Print the entries exactly as given.

[[ INFORMATION SHOWN, beginning ]]

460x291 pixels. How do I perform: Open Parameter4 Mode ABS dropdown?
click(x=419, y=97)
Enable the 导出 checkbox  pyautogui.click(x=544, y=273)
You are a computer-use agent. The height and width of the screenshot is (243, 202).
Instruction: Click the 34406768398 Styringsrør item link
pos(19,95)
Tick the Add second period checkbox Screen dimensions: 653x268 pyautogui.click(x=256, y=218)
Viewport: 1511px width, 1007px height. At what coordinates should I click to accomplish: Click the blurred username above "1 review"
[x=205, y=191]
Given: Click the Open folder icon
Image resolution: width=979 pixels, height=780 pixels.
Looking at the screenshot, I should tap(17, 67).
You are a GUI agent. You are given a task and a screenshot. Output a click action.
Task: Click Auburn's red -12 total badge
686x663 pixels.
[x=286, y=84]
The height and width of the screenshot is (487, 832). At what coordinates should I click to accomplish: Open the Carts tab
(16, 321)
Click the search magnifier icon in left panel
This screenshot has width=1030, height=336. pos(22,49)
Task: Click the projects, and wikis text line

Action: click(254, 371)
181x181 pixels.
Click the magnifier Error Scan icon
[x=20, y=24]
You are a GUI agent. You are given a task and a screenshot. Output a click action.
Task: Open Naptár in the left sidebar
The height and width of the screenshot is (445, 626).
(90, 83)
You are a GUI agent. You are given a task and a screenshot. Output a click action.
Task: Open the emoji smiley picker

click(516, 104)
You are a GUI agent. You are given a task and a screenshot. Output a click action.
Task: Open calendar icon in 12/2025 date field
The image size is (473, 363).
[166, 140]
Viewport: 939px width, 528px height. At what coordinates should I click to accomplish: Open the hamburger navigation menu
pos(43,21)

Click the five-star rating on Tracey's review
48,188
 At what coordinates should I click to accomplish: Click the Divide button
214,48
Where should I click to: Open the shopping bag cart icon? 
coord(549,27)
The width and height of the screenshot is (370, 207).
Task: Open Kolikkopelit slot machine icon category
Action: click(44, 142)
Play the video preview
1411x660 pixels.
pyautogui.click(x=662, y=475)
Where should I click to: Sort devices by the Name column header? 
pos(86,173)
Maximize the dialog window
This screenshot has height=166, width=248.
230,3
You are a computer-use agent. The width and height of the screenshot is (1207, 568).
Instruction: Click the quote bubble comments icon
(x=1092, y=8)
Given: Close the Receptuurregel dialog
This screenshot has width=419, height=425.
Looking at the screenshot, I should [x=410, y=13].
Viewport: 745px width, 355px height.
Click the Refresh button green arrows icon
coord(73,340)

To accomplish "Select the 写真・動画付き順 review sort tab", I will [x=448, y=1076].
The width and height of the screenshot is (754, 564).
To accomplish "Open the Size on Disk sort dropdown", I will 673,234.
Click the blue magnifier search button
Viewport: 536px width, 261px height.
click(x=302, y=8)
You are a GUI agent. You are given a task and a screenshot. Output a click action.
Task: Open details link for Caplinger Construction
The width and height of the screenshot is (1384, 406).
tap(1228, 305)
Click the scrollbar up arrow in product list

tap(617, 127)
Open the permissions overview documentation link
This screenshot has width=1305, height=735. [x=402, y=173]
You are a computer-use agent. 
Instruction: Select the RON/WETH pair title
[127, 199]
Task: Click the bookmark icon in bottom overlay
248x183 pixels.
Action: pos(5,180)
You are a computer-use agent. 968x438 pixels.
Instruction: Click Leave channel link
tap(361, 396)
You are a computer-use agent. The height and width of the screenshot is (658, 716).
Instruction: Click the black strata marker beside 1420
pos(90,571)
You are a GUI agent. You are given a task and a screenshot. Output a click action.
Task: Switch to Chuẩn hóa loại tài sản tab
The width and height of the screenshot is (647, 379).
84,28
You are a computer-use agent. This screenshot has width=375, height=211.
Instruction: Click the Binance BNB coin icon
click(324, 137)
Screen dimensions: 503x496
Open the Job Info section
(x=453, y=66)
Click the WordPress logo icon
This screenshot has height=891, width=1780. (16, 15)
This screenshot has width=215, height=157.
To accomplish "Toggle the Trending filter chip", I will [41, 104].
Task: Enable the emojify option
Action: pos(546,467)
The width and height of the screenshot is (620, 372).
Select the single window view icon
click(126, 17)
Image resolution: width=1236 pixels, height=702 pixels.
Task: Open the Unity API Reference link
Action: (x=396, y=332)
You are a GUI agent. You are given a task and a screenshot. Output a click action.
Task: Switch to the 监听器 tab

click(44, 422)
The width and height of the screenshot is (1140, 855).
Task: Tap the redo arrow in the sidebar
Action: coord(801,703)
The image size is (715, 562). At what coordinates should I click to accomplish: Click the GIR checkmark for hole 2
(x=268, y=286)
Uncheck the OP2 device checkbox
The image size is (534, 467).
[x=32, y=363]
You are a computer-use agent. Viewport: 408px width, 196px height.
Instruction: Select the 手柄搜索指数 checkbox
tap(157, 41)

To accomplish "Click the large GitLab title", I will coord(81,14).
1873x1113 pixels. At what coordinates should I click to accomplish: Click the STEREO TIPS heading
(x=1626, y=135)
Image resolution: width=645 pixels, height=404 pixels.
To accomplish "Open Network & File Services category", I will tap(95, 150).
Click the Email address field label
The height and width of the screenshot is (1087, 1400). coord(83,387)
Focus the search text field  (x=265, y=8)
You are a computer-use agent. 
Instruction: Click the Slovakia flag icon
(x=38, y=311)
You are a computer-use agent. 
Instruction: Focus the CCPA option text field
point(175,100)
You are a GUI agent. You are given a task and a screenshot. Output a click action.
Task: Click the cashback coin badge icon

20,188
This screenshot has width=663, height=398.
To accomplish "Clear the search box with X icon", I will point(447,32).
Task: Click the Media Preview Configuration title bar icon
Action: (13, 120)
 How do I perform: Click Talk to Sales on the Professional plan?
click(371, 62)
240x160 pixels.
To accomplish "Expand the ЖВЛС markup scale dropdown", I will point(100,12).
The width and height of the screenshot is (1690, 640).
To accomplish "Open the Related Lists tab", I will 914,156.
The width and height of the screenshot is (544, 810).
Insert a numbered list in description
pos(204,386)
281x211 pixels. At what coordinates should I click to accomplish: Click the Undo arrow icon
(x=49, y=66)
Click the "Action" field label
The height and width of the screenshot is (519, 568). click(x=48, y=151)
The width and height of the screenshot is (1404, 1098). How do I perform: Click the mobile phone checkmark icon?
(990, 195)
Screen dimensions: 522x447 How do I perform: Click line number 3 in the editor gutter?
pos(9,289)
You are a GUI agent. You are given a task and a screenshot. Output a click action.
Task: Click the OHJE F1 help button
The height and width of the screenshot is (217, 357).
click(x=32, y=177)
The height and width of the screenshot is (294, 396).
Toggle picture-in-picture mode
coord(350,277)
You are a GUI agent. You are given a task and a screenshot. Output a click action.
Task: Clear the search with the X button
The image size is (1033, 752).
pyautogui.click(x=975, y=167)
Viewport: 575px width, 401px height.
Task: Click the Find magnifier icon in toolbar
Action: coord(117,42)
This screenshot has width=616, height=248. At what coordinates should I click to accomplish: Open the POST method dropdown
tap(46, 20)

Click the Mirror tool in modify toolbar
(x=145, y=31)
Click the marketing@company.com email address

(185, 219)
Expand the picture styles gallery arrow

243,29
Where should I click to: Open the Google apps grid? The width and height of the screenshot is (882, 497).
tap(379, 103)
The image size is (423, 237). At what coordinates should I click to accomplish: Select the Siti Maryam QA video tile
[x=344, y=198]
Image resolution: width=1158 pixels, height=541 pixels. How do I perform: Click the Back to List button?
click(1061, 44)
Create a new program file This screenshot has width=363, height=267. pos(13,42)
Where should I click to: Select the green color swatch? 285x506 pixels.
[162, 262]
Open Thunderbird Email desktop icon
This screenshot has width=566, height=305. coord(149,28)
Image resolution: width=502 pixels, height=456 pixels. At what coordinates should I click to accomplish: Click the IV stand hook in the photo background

[[ INFORMATION SHOWN, end ]]

→ ANSWER FOR THIS EXERCISE:
460x291 pixels. How do I perform: Open Parameter4 Mode ABS dropdown?
click(x=419, y=97)
Enable the 导出 checkbox  pyautogui.click(x=544, y=273)
You are a computer-use agent. The height and width of the screenshot is (243, 202).
Instruction: Click the 34406768398 Styringsrør item link
pos(19,95)
Tick the Add second period checkbox Screen dimensions: 653x268 pyautogui.click(x=256, y=218)
Viewport: 1511px width, 1007px height. At what coordinates should I click to accomplish: Click the blurred username above "1 review"
[x=205, y=191]
Given: Click the Open folder icon
Image resolution: width=979 pixels, height=780 pixels.
Looking at the screenshot, I should tap(17, 67).
You are a GUI agent. You are given a task and a screenshot. Output a click action.
Task: Click Auburn's red -12 total badge
686x663 pixels.
[x=286, y=84]
The height and width of the screenshot is (487, 832). At what coordinates should I click to accomplish: Open the Carts tab
(16, 321)
Click the search magnifier icon in left panel
This screenshot has width=1030, height=336. pos(22,49)
Task: Click the projects, and wikis text line

Action: click(254, 371)
181x181 pixels.
Click the magnifier Error Scan icon
[x=20, y=24]
You are a GUI agent. You are given a task and a screenshot. Output a click action.
Task: Open Naptár in the left sidebar
The height and width of the screenshot is (445, 626).
(90, 83)
You are a GUI agent. You are given a task and a screenshot. Output a click action.
Task: Open the emoji smiley picker

click(516, 104)
You are a GUI agent. You are given a task and a screenshot. Output a click action.
Task: Open calendar icon in 12/2025 date field
The image size is (473, 363).
[166, 140]
Viewport: 939px width, 528px height. At what coordinates should I click to accomplish: Open the hamburger navigation menu
pos(43,21)

Click the five-star rating on Tracey's review
48,188
 At what coordinates should I click to accomplish: Click the Divide button
214,48
Where should I click to: Open the shopping bag cart icon? 
coord(549,27)
The width and height of the screenshot is (370, 207).
Task: Open Kolikkopelit slot machine icon category
Action: click(44, 142)
Play the video preview
1411x660 pixels.
pyautogui.click(x=662, y=475)
Where should I click to: Sort devices by the Name column header? 
pos(86,173)
Maximize the dialog window
This screenshot has height=166, width=248.
230,3
You are a computer-use agent. The width and height of the screenshot is (1207, 568).
Instruction: Click the quote bubble comments icon
(x=1092, y=8)
Given: Close the Receptuurregel dialog
This screenshot has width=419, height=425.
Looking at the screenshot, I should [x=410, y=13].
Viewport: 745px width, 355px height.
Click the Refresh button green arrows icon
coord(73,340)

To accomplish "Select the 写真・動画付き順 review sort tab", I will [x=448, y=1076].
The width and height of the screenshot is (754, 564).
To accomplish "Open the Size on Disk sort dropdown", I will 673,234.
Click the blue magnifier search button
Viewport: 536px width, 261px height.
click(x=302, y=8)
You are a GUI agent. You are given a task and a screenshot. Output a click action.
Task: Open details link for Caplinger Construction
The width and height of the screenshot is (1384, 406).
tap(1228, 305)
Click the scrollbar up arrow in product list

tap(617, 127)
Open the permissions overview documentation link
This screenshot has width=1305, height=735. [x=402, y=173]
You are a computer-use agent. 
Instruction: Select the RON/WETH pair title
[127, 199]
Task: Click the bookmark icon in bottom overlay
248x183 pixels.
Action: pos(5,180)
You are a computer-use agent. 968x438 pixels.
Instruction: Click Leave channel link
tap(361, 396)
You are a computer-use agent. The height and width of the screenshot is (658, 716).
Instruction: Click the black strata marker beside 1420
pos(90,571)
You are a GUI agent. You are given a task and a screenshot. Output a click action.
Task: Switch to Chuẩn hóa loại tài sản tab
The width and height of the screenshot is (647, 379).
84,28
You are a computer-use agent. This screenshot has width=375, height=211.
Instruction: Click the Binance BNB coin icon
click(324, 137)
Screen dimensions: 503x496
Open the Job Info section
(x=453, y=66)
Click the WordPress logo icon
This screenshot has height=891, width=1780. (16, 15)
This screenshot has width=215, height=157.
To accomplish "Toggle the Trending filter chip", I will [41, 104].
Task: Enable the emojify option
Action: pos(546,467)
The width and height of the screenshot is (620, 372).
Select the single window view icon
click(126, 17)
Image resolution: width=1236 pixels, height=702 pixels.
Task: Open the Unity API Reference link
Action: (x=396, y=332)
You are a GUI agent. You are given a task and a screenshot. Output a click action.
Task: Switch to the 监听器 tab

click(44, 422)
The width and height of the screenshot is (1140, 855).
Task: Tap the redo arrow in the sidebar
Action: coord(801,703)
The image size is (715, 562). At what coordinates should I click to accomplish: Click the GIR checkmark for hole 2
(x=268, y=286)
Uncheck the OP2 device checkbox
The image size is (534, 467).
[x=32, y=363]
You are a computer-use agent. Viewport: 408px width, 196px height.
Instruction: Select the 手柄搜索指数 checkbox
tap(157, 41)

To accomplish "Click the large GitLab title", I will coord(81,14).
1873x1113 pixels. At what coordinates should I click to accomplish: Click the STEREO TIPS heading
(x=1626, y=135)
Image resolution: width=645 pixels, height=404 pixels.
To accomplish "Open Network & File Services category", I will tap(95, 150).
Click the Email address field label
The height and width of the screenshot is (1087, 1400). coord(83,387)
Focus the search text field  (x=265, y=8)
You are a computer-use agent. 
Instruction: Click the Slovakia flag icon
(x=38, y=311)
You are a computer-use agent. 
Instruction: Focus the CCPA option text field
point(175,100)
You are a GUI agent. You are given a task and a screenshot. Output a click action.
Task: Click the cashback coin badge icon

20,188
This screenshot has width=663, height=398.
To accomplish "Clear the search box with X icon", I will point(447,32).
Task: Click the Media Preview Configuration title bar icon
Action: (13, 120)
 How do I perform: Click Talk to Sales on the Professional plan?
click(371, 62)
240x160 pixels.
To accomplish "Expand the ЖВЛС markup scale dropdown", I will point(100,12).
The width and height of the screenshot is (1690, 640).
To accomplish "Open the Related Lists tab", I will 914,156.
The width and height of the screenshot is (544, 810).
Insert a numbered list in description
pos(204,386)
281x211 pixels. At what coordinates should I click to accomplish: Click the Undo arrow icon
(x=49, y=66)
Click the "Action" field label
The height and width of the screenshot is (519, 568). click(x=48, y=151)
The width and height of the screenshot is (1404, 1098). How do I perform: Click the mobile phone checkmark icon?
(990, 195)
Screen dimensions: 522x447 How do I perform: Click line number 3 in the editor gutter?
pos(9,289)
You are a GUI agent. You are given a task and a screenshot. Output a click action.
Task: Click the OHJE F1 help button
The height and width of the screenshot is (217, 357).
click(x=32, y=177)
The height and width of the screenshot is (294, 396).
Toggle picture-in-picture mode
coord(350,277)
You are a GUI agent. You are given a task and a screenshot. Output a click action.
Task: Clear the search with the X button
The image size is (1033, 752).
pyautogui.click(x=975, y=167)
Viewport: 575px width, 401px height.
Task: Click the Find magnifier icon in toolbar
Action: coord(117,42)
This screenshot has width=616, height=248. At what coordinates should I click to accomplish: Open the POST method dropdown
tap(46, 20)

Click the Mirror tool in modify toolbar
(x=145, y=31)
Click the marketing@company.com email address

(185, 219)
Expand the picture styles gallery arrow

243,29
Where should I click to: Open the Google apps grid? The width and height of the screenshot is (882, 497).
tap(379, 103)
The image size is (423, 237). At what coordinates should I click to accomplish: Select the Siti Maryam QA video tile
[x=344, y=198]
Image resolution: width=1158 pixels, height=541 pixels. How do I perform: Click the Back to List button?
click(1061, 44)
Create a new program file This screenshot has width=363, height=267. pos(13,42)
Where should I click to: Select the green color swatch? 285x506 pixels.
[162, 262]
Open Thunderbird Email desktop icon
This screenshot has width=566, height=305. coord(149,28)
Image resolution: width=502 pixels, height=456 pixels. At what coordinates should I click to accomplish: Click the IV stand hook in the photo background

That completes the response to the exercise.